Step 3: Integrating the pipeline with GENESIS-AI

In practice, this means:

  • implementing a workflow in which, after the analysis/architecture stage, the project goes to the "factory" as a set of artifacts,

  • integration with the code repository and CI/CD process,

  • determining which modules are generated and which are always written manually.

The team receives the generated application directly to the repository – with full code, tests, and configuration, ready for further customization, integration, and development.


Step 4: Tuning and development

Developers focus on:

  • adding custom logic,

  • optimizing key fragments,

  • integrations that require domain knowledge,

  • refining UX and edge cases.

In subsequent iterations, some changes can be reverted back to models and regenerated—instead of rewriting larger blocks of code.

 

Business effect: how to "double throughput"

A software house that has implemented such a model can:

  • Maintain the current size of the team, yet increase the number of parallel projects (some of the work is taken over by the factory).

  • Shorten project start-up time: it takes weeks, not months, to go from requirements to a working first version of the MVP.

  • Improve cost predictability – it is easier to estimate the scope of manual work when a large part of the application is created according to a repeatable pattern.

  • Improve the quality and consistency of solutions, because the architecture and patterns are generated according to a uniform standard.

By combining the standardized GENESIS-DOCU specification with the full automation of application generation by GENESIS-AI, the same number of people can handle a larger number of projects with a similar profile – with shorter time-to-market and higher quality repeatability. This is not a promise of "magical" overnight growth, but a predictable model: each project starts from the same structured input (DOCU) and ends with a generated, production-ready application, and the team focuses on what the customer is willing to pay the most for – domain expertise, integrations, UX, and further development of the solution.

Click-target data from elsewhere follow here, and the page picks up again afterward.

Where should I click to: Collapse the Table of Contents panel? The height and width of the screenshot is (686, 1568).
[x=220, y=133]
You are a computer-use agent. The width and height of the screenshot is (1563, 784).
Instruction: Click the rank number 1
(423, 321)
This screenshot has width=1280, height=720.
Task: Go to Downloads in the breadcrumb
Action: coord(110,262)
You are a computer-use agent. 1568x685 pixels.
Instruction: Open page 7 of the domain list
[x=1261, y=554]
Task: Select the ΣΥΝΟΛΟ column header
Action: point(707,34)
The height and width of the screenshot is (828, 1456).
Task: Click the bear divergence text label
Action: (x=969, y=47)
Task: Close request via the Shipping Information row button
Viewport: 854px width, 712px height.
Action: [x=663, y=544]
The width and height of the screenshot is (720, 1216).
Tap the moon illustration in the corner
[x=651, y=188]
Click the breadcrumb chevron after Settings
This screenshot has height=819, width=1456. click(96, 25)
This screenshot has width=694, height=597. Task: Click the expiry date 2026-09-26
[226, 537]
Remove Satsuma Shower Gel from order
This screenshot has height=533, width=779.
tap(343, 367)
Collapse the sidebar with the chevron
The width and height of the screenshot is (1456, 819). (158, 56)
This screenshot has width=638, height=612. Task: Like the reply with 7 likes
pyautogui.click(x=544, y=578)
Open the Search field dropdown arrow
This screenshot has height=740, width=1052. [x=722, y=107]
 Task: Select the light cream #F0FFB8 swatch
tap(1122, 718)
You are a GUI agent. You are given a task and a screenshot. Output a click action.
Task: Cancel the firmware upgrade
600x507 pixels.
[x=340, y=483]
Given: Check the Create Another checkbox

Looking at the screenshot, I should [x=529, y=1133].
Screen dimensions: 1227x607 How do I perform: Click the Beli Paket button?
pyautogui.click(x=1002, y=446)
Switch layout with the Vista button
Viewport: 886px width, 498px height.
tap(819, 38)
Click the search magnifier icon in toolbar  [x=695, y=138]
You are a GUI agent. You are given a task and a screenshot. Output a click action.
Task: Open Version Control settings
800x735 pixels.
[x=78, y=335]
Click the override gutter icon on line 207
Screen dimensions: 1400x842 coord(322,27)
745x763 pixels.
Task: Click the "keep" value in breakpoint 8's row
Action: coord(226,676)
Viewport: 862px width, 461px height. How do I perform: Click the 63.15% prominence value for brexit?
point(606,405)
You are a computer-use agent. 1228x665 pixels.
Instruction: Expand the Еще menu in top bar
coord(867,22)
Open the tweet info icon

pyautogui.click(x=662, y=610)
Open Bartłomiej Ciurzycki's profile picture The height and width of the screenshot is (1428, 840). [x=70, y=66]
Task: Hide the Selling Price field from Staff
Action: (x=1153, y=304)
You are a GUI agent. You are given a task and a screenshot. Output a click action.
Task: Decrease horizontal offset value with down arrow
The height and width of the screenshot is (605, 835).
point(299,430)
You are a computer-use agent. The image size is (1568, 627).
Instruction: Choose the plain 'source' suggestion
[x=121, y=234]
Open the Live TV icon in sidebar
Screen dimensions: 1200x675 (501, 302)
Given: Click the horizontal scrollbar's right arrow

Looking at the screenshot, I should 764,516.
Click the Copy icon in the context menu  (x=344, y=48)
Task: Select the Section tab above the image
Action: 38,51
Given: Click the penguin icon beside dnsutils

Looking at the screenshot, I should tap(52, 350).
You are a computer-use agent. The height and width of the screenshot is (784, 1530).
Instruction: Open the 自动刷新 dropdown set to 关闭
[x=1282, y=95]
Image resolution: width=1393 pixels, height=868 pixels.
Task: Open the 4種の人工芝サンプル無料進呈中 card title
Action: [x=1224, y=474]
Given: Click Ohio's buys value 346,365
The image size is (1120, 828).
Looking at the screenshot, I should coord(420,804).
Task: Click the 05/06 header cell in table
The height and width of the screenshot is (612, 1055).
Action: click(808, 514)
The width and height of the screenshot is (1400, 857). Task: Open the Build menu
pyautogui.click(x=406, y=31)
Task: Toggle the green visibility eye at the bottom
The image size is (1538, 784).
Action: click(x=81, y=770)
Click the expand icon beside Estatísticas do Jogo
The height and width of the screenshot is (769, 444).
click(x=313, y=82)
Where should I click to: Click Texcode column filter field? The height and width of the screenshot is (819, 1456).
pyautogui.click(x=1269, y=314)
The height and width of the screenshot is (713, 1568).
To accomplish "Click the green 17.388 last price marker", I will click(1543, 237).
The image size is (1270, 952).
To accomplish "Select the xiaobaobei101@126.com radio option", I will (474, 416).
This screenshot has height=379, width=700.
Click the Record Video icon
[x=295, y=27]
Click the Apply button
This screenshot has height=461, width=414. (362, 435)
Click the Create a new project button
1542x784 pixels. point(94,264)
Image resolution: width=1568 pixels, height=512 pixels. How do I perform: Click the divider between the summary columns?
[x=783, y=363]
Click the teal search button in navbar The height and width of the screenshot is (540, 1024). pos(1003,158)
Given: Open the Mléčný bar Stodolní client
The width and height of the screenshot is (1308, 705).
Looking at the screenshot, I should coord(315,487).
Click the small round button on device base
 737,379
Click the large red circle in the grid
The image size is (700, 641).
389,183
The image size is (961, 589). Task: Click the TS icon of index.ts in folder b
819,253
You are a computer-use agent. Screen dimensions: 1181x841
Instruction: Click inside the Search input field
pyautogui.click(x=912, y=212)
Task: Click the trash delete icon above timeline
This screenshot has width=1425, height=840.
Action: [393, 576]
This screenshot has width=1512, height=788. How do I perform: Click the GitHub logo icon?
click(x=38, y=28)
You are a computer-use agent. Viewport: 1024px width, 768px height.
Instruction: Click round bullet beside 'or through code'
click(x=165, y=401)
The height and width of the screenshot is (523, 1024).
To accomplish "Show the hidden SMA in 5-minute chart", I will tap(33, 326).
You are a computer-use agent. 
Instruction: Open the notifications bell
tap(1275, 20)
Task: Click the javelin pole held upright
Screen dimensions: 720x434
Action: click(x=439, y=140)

This means that a software house can realistically double its project throughput in selected types of orders – without linearly adding more FTEs.

 

Who is this model for?

  • For software houses that have a steady influx of similar projects (e.g., in a specific industry or domain) and want to build their own "productized services" model.

  • For companies that feel their teams are too expensive to waste their time generating boilerplate, yet do not want to relinquish control over architecture and quality.

For organizations that want to build a competitive advantage: instead of competing only on price and number of FTEs, they offer shorter time-to-market while maintaining enterprise quality.